Answer

**step1** Understanding the problem

The problem presents an equation involving fractions: $$\frac{2}{3}=\frac{1}{3}+n$$. We need to find the value of 'n'. This means we are looking for a number 'n' which, when added to $$\frac{1}{3}$$, results in $$\frac{2}{3}$$.

**step2** Identifying the relationship between the numbers

We can think of this problem as a "part-part-whole" relationship.

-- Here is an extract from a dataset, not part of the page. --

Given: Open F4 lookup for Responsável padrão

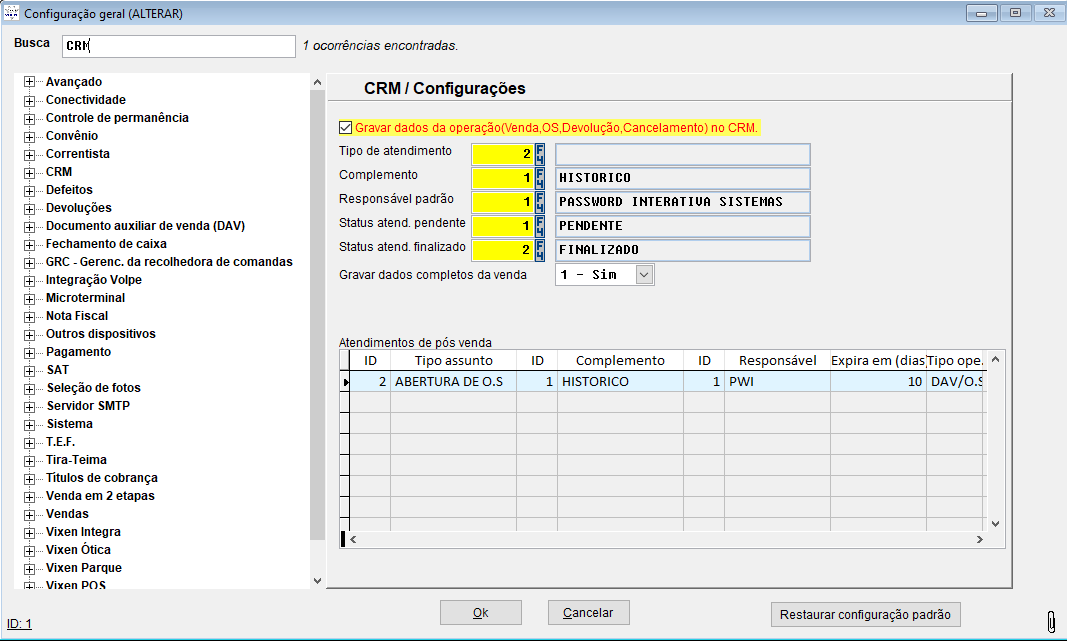Looking at the screenshot, I should (x=541, y=202).

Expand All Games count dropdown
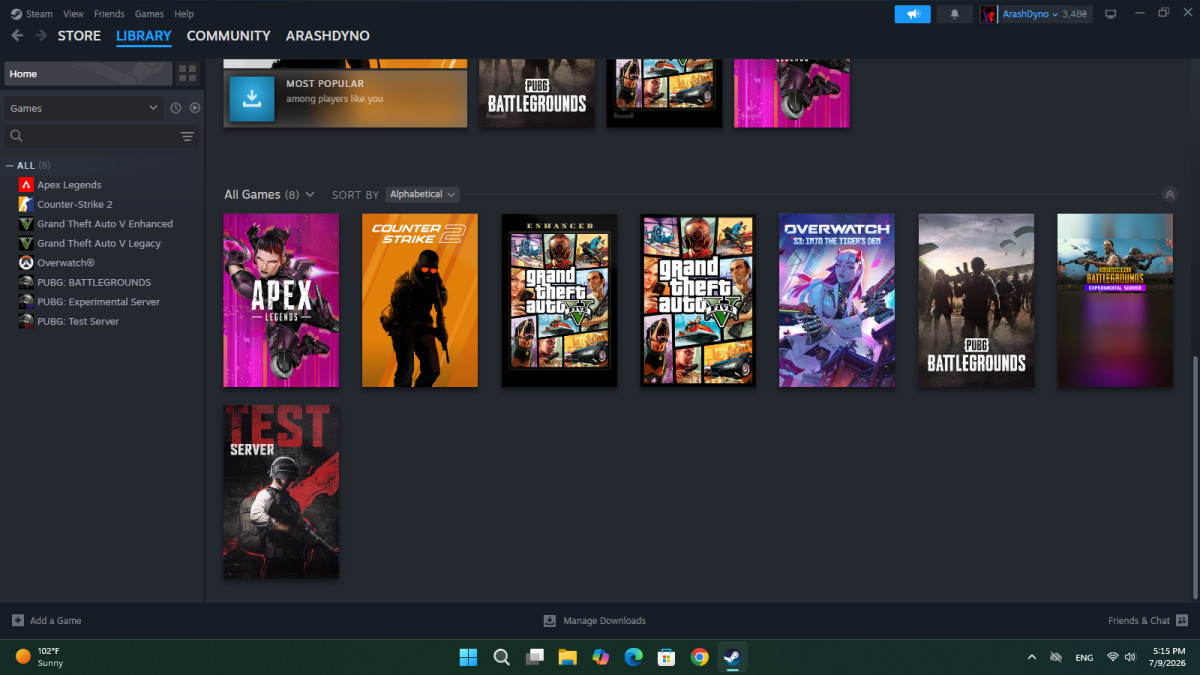[x=309, y=195]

The whole is $$\frac{2}{3}$$. One part is $$\frac{1}{3}$$, and the other part is 'n'. To find a missing part when the whole and one part are known, we need to subtract the known part from the whole.

**step3** Setting up the subtraction

To find 'n', we will subtract $$\frac{1}{3}$$ from $$\frac{2}{3}$$. The operation can be written as: $$n = \frac{2}{3} - \frac{1}{3}$$.

**step4** Performing the subtraction

When subtracting fractions with the same denominator, we subtract the numerators and keep the denominator the same.
$$n = \frac{2 - 1}{3}$$
$$n = \frac{1}{3}$$

**step5** Stating the solution

The value of 'n' that satisfies the equation $$\frac{2}{3}=\frac{1}{3}+n$$ is $$\frac{1}{3}$$.